Answer：The identity is verified.

Explain This is a question about trigonometric identities and fraction operations. The solving step is: We need to show that the left side of the equation is the same as the right side. Let's start with the left side: 1/(sin x cos x) - cos x / sin x

Step 1: Make the denominators the same. To subtract fractions, we need a common denominator. The common denominator for sin x cos x and sin x is sin x cos x. So, we rewrite the second fraction: cos x / sin x is the same as (cos x * cos x) / (sin x * cos x), which is cos^2 x / (sin x cos x).
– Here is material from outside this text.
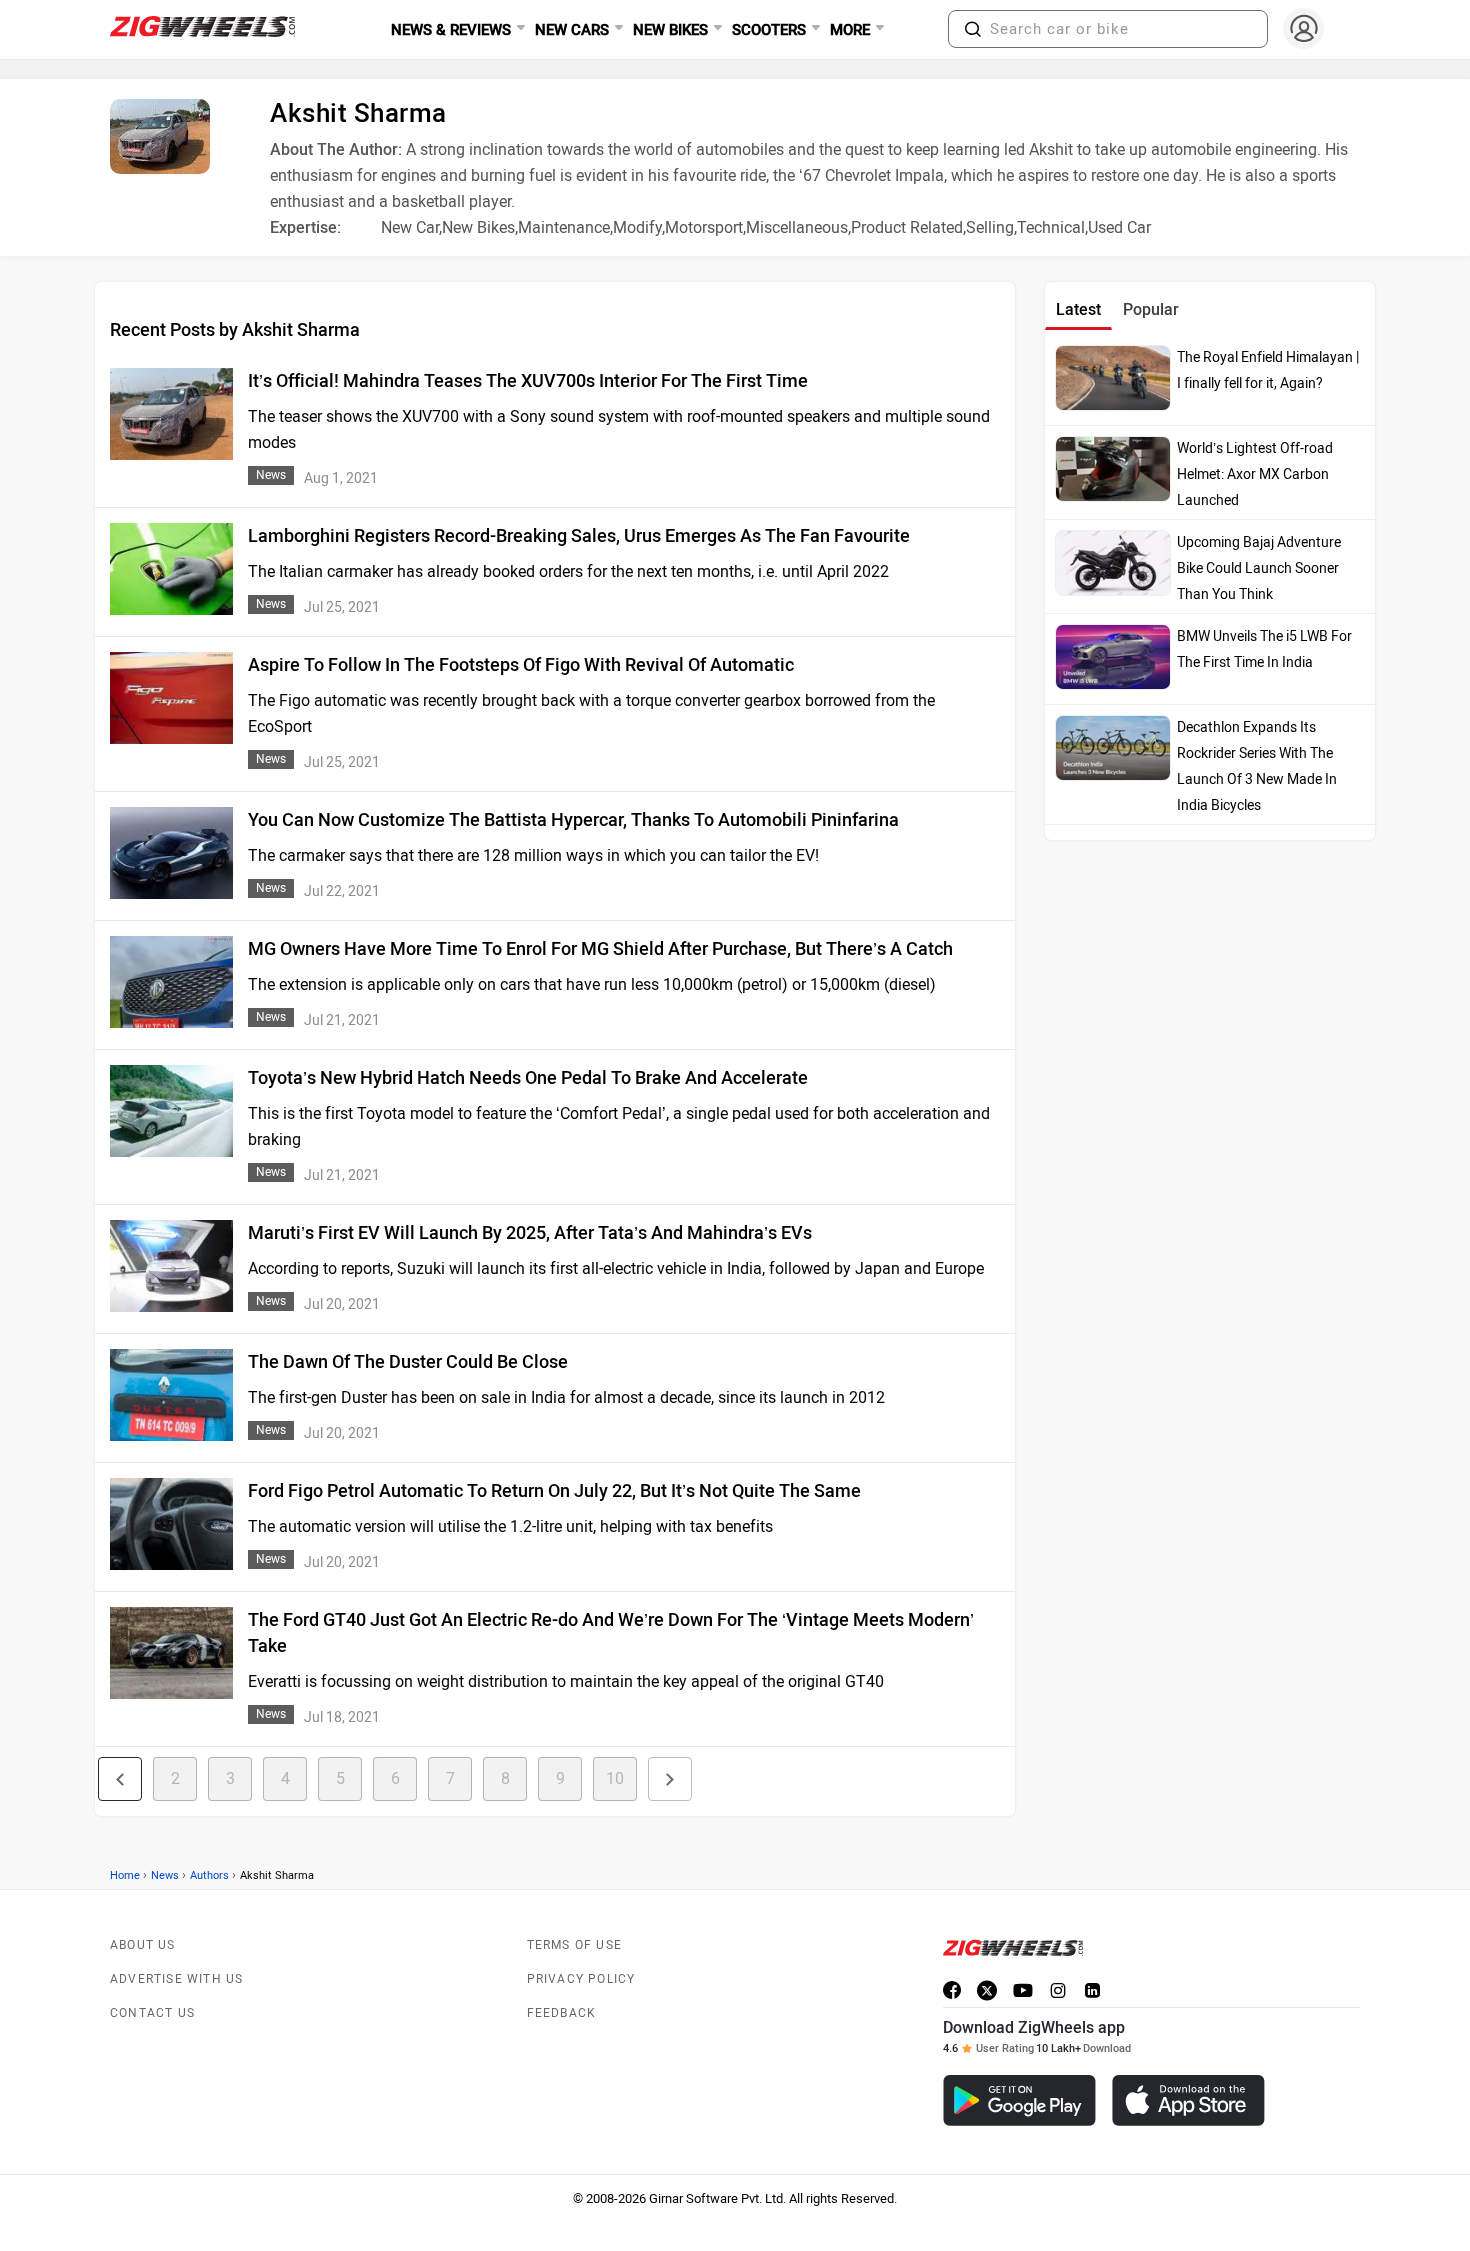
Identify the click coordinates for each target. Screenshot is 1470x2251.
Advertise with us (176, 1979)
Now our expression looks like this: 1/(sin x cos x) - cos^2 x / (sin x cos x)

Step 2: Combine the fractions. Now that they have the same denominator, we can subtract the numerators: (1 - cos^2 x) / (sin x cos x)

Step 3: Use a special math rule called the Pythagorean Identity. We know that sin^2 x + cos^2 x = 1. If we rearrange this, we get sin^2 x = 1 - cos^2 x. So, we can replace (1 - cos^2 x) in our expression with sin^2 x: sin^2 x / (sin x cos x)

Step 4: Simplify the expression. sin^2 x means sin x * sin x. So we have: (sin x * sin x) / (sin x * cos x) We can cancel one sin x from the top and one sin x from the bottom: sin x / cos x

Step 5: Recognize the final form. We know that tan x is defined as sin x / cos x. So, sin x / cos x is equal to tan x.

We started with the left side and transformed it into tan x, which is the right side of the original equation! So, the identity is true!